3) Attempt to create the following chart to find the most expensive product that is sold:

![Most expensive product](./assets/lab4/lab4_most_expensive.png)

Review the following setup to ensure your chart is correct:

![](assets/20250422152720.png)

4) Next we will find the total retail value of our inventory.  Select `Add a chart` above the editor:

![add chart](./assets/lab4/lab4_add_chart.png)

5) Select the `Total` type `Scorecard`:

![](assets/20250422152828.png)

6) The scorecard chart will default to the `RetailCost` metric.

![sum chart](./assets/lab4/lab4_chart_sum.png)

### Cleaning Up

For the sake of this lab, when you are finished exploring the data in data studio, you will clean up the Google Data Studio envrionment. That is because the Cloud SQL database is deleted once the lab session ends, making the reports and data sources unusable in Data Studio.

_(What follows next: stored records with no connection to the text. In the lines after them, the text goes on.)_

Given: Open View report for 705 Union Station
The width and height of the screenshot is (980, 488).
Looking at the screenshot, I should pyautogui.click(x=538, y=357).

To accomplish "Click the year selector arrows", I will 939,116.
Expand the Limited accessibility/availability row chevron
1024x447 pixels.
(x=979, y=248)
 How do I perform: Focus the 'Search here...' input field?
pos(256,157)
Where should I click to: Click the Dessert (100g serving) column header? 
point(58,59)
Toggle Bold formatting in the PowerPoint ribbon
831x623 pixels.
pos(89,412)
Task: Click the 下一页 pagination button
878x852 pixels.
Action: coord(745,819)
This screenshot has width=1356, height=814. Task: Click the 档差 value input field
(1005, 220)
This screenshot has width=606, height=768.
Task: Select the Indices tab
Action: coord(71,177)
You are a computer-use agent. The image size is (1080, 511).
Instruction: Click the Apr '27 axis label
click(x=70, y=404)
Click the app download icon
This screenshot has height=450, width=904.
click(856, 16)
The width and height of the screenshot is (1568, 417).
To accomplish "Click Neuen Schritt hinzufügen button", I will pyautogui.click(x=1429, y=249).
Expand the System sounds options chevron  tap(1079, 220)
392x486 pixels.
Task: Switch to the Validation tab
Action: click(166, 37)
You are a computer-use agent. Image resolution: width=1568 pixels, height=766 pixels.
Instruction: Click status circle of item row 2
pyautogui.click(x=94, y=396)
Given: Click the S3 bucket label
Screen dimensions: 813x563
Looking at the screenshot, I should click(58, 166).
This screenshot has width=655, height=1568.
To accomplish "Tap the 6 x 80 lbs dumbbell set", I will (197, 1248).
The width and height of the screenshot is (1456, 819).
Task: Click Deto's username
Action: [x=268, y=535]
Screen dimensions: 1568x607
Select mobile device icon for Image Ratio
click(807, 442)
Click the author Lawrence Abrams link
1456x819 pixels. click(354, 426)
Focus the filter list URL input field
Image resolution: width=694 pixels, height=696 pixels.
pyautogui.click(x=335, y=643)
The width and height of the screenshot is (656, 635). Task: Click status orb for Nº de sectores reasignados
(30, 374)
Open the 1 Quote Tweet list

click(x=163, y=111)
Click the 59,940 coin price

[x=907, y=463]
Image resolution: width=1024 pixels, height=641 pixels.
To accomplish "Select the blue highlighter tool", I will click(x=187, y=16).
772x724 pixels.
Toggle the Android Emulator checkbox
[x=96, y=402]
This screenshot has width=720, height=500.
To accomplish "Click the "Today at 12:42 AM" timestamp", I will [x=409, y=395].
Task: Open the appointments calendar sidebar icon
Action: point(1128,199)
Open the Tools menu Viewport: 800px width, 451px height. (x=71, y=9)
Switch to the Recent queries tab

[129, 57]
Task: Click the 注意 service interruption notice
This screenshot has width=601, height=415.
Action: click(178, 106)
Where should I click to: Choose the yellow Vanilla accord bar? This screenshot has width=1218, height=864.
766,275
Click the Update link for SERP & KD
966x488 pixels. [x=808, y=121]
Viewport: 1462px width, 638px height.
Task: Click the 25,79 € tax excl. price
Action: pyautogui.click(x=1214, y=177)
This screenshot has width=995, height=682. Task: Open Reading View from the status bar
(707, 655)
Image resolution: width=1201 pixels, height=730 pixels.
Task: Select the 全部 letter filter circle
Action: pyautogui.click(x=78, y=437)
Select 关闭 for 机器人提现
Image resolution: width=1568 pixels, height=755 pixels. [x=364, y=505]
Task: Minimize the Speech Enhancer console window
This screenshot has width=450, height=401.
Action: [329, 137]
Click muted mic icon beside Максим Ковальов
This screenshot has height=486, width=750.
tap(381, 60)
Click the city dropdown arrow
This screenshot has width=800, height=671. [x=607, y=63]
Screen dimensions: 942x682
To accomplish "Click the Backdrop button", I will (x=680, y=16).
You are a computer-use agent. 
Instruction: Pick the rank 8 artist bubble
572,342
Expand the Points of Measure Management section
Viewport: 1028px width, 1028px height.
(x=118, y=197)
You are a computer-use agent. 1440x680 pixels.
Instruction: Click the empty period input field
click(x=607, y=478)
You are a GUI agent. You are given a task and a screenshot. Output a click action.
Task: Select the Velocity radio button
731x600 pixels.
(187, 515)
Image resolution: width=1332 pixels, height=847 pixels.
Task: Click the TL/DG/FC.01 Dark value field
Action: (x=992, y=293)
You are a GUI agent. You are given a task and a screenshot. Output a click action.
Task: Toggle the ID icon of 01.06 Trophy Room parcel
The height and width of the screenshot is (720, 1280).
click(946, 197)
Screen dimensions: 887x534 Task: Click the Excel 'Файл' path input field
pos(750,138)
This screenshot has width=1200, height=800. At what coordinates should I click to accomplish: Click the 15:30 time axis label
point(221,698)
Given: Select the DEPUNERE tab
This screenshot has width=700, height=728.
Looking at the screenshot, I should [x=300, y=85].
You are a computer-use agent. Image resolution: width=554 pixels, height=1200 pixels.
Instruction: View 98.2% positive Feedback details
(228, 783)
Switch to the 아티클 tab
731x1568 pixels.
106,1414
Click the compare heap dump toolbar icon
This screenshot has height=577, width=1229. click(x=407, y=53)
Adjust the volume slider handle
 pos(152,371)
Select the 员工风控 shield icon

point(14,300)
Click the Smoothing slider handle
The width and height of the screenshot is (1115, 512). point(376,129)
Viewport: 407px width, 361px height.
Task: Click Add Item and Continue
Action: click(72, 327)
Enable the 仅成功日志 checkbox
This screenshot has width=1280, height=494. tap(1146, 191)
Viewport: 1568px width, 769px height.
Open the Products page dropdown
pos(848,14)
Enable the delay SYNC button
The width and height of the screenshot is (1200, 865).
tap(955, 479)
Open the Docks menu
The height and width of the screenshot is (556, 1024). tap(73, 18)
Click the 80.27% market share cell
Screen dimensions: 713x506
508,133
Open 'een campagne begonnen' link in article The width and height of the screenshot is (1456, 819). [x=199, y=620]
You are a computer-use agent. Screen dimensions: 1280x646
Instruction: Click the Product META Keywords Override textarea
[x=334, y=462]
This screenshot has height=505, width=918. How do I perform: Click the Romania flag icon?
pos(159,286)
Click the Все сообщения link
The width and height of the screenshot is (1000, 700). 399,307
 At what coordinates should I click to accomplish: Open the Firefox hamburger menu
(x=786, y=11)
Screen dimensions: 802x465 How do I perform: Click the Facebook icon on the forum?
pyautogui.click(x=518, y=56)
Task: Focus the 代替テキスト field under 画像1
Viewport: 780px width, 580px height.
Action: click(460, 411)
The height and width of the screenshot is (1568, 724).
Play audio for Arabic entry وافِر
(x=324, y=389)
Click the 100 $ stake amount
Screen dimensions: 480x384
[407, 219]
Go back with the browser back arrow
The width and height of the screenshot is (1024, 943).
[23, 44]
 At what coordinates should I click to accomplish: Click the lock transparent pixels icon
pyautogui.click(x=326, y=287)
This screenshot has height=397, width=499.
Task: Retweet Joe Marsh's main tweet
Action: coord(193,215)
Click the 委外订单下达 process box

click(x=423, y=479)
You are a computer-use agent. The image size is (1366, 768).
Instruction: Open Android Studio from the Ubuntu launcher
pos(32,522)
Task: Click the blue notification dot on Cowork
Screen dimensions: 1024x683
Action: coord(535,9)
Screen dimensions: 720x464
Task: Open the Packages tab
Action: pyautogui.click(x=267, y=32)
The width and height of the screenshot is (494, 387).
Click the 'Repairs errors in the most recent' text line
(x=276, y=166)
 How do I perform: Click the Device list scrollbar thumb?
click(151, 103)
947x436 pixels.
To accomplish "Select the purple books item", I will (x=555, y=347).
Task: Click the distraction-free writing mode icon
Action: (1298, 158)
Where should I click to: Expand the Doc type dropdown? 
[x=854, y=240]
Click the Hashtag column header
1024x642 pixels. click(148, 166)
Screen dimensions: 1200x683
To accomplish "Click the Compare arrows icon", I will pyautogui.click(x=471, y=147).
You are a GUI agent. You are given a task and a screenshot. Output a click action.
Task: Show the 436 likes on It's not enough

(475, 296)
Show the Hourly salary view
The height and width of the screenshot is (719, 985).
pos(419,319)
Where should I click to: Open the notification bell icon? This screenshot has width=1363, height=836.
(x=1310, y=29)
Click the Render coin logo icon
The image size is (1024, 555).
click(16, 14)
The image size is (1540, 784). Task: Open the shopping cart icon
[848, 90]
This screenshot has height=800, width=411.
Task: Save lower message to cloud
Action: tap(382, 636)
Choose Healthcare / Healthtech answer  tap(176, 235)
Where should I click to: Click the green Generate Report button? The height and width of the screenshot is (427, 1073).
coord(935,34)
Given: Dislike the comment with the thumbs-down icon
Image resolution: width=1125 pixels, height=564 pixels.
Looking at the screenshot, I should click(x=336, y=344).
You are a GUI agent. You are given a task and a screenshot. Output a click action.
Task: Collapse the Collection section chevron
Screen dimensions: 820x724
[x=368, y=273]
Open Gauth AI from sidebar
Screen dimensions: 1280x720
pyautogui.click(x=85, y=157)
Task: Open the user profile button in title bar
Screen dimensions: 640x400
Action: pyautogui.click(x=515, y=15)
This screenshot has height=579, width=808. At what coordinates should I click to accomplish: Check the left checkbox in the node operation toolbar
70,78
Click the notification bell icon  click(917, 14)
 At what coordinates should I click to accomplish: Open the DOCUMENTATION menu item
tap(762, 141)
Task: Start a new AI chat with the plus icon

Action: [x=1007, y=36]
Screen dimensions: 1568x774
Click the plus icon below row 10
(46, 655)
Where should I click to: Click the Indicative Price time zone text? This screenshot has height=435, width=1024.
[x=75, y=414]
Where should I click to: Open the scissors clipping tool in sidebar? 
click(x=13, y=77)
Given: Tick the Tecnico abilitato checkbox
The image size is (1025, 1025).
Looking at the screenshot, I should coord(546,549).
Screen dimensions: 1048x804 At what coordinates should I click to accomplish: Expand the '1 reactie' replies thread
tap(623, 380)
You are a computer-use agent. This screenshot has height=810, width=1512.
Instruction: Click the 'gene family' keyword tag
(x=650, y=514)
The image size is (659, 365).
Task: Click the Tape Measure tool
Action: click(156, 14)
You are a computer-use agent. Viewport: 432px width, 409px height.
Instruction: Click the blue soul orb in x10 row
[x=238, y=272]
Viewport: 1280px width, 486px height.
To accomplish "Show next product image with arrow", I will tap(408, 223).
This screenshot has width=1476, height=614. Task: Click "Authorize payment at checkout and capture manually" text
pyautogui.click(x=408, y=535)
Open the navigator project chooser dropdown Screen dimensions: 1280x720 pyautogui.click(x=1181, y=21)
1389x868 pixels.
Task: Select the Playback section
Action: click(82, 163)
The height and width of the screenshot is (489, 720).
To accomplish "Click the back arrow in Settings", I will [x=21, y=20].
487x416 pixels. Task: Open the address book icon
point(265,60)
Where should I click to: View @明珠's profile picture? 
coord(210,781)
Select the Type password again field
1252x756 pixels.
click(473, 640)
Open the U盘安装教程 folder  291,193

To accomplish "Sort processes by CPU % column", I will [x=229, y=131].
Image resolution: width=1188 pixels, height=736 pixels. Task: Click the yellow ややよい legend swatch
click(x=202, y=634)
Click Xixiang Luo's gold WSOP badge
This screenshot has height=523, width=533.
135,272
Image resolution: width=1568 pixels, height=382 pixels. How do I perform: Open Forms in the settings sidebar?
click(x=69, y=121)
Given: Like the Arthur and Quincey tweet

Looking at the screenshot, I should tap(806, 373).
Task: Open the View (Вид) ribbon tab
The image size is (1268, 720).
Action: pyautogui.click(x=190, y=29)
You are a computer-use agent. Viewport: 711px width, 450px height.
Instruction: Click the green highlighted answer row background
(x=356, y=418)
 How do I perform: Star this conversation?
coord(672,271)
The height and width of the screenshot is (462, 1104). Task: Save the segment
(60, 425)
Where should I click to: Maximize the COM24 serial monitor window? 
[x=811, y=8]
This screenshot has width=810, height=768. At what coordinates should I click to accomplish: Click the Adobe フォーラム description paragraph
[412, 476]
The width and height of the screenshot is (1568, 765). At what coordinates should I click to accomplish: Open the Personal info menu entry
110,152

1. Click the Data Studio icon in the upper-left corner to return to the Data Studio home view.

![](assets/20250422153002.png)

2. Click the three dots to the right of your report followed by `Remove`.

![Remove report](./assets/lab4/lab4_remove_report.png)

3. Similarly, remove the two data sources on the `Data sources` tab.

4. The report and data sources are moved to the `Trash` as a result. To permanantly delete them, open the trash and click `Delete forever` for all of the items.